Open nlslatt opened 3 years ago

nlslatt commented 3 years ago

Describe the bug HierarchicalLB and GreedyLB do not have the same processor load sum or average when comparing before and after LB. For example, compare the sum on the P_l lines that have num_stats=1 (pre-LB) and num_stats=2 (post-LB) below. The sum should never be different after LB than it was before LB on the same phase.

vt: [0] (t) lb: BaseLB: Statistic=P_l:  max=106.03, min=0.30, sum=213.33, avg=26.67, var=2080.34, stdev=45.61, nproc=8, cardinality=8 skewness=0.95, kurtosis=-1.21, npr=8, imb=2.98, num_stats=1
vt: [0] (t) lb: BaseLB: Statistic=O_l:  max=0.03, min=0.00, sum=0.21, avg=0.01, var=0.00, stdev=0.01, nproc=32, cardinality=32 skewness=1.10, kurtosis=-0.80, npr=32, imb=3.11, num_stats=2
vt: [0] (t) HierarchicalLB: loadStats: load=105.30, total=213.33, avg=26.67, I=2.98,should_lb=true, auto=true, threshold=0.800000011920929
vt: [0] (t) lb: BaseLB: Statistic=P_l:  max=30.40, min=30.00, sum=242.00, avg=30.25, var=0.02, stdev=0.15, nproc=8, cardinality=8 skewness=-0.77, kurtosis=-1.31, npr=8, imb=0.00, num_stats=2
vt: [0] (t) lb: BaseLB: Statistic=O_l:  max=0.03, min=0.00, sum=0.21, avg=0.01, var=0.00, stdev=0.01, nproc=32, cardinality=32 skewness=1.10, kurtosis=-0.80, npr=32, imb=3.11, num_stats=2
vt: [0] (t) lb: BaseLB::finalize: LB total time=0.009775000000000006, total migration count=7
vt: [0] (t) lb: LBManager::finishedLB, phase=1

The above was generated by running:

mpirun -np 8 ./examples/collection/lb_iter 32 1 2 --vt_lb_name=HierarchicalLB --vt_lb_interval=1 --vt_lb --vt_no_color

on my Mac with gcc, but the problem was first observed on an Intel build so does not appear to be compiler-specific.

nlslatt commented 3 years ago

This appears to be a long-standing problem.

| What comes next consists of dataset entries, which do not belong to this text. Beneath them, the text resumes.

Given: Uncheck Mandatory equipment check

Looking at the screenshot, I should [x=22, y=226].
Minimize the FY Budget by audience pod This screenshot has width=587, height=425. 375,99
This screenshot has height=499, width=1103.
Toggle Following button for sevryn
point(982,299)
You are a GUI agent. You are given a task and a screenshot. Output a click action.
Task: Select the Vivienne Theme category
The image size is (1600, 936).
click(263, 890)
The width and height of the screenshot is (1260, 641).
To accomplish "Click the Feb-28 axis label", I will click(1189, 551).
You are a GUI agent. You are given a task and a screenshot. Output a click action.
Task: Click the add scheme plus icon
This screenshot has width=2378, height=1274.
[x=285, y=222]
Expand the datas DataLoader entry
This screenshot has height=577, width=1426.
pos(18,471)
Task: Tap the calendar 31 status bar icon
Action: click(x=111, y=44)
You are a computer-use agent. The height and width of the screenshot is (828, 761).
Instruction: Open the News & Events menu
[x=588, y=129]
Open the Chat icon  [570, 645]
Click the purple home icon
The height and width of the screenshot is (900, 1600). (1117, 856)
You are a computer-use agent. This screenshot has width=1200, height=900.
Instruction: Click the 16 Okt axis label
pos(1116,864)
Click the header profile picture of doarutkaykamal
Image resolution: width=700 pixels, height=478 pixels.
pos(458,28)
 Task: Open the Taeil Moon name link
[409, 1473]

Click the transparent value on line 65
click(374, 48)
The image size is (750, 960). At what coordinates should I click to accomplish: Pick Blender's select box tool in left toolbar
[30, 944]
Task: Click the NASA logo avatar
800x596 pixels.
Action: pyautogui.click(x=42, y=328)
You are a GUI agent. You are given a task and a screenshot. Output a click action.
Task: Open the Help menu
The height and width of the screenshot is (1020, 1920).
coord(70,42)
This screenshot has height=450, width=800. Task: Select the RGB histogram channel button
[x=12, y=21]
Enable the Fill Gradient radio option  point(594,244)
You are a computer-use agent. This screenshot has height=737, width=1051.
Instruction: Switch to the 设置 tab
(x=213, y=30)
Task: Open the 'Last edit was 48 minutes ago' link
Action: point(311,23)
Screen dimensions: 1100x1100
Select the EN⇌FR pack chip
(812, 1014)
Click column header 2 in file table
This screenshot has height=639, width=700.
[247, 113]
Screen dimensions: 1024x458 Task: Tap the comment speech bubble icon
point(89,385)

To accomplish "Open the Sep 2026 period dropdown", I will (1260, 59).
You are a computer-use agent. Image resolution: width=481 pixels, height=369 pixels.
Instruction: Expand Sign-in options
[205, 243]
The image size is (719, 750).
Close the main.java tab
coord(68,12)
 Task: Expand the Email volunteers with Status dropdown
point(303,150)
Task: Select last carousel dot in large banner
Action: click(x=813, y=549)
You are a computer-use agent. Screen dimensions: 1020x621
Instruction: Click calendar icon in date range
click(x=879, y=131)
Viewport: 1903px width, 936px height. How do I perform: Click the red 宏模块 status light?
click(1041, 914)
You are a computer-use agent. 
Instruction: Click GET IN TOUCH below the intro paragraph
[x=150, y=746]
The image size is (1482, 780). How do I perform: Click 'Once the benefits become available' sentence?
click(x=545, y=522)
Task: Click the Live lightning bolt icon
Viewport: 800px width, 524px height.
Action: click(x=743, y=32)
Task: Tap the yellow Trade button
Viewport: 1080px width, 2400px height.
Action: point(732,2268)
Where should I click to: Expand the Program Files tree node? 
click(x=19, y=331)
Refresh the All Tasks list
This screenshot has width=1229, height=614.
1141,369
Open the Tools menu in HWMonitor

While I have not dug into this, I wonder if this is just a side-effect of HierarchicalLB and GreedyLB updating processor loads based on approximated loads (taken from the bin) instead of the load of the specific object being migrated.

nlslatt commented 3 years ago

This appears to be a long-standing problem. While I have not dug into this, I wonder if this is just a side-effect of HierarchicalLB and GreedyLB updating processor loads based on approximated loads (taken from the bin) instead of the load of the specific object being migrated.

From a brief glimpse at the code, it appears that the subtraction and addition of migrated loads are not symmetrical, which would lead to drift in the total and processor-average loads.

PhilMiller commented 2 years ago

With #1583, we can ditch code in the strategies themselves that prints out updated statistics, since the framework now handles that, and does so using the full object data it would use to compute statistics pre-balancing.

lifflander commented 2 years ago

@PhilMiller Can we close this now?

PhilMiller commented 2 years ago

We may need to actually clean affected code out of the strategies, and verify the conclusion.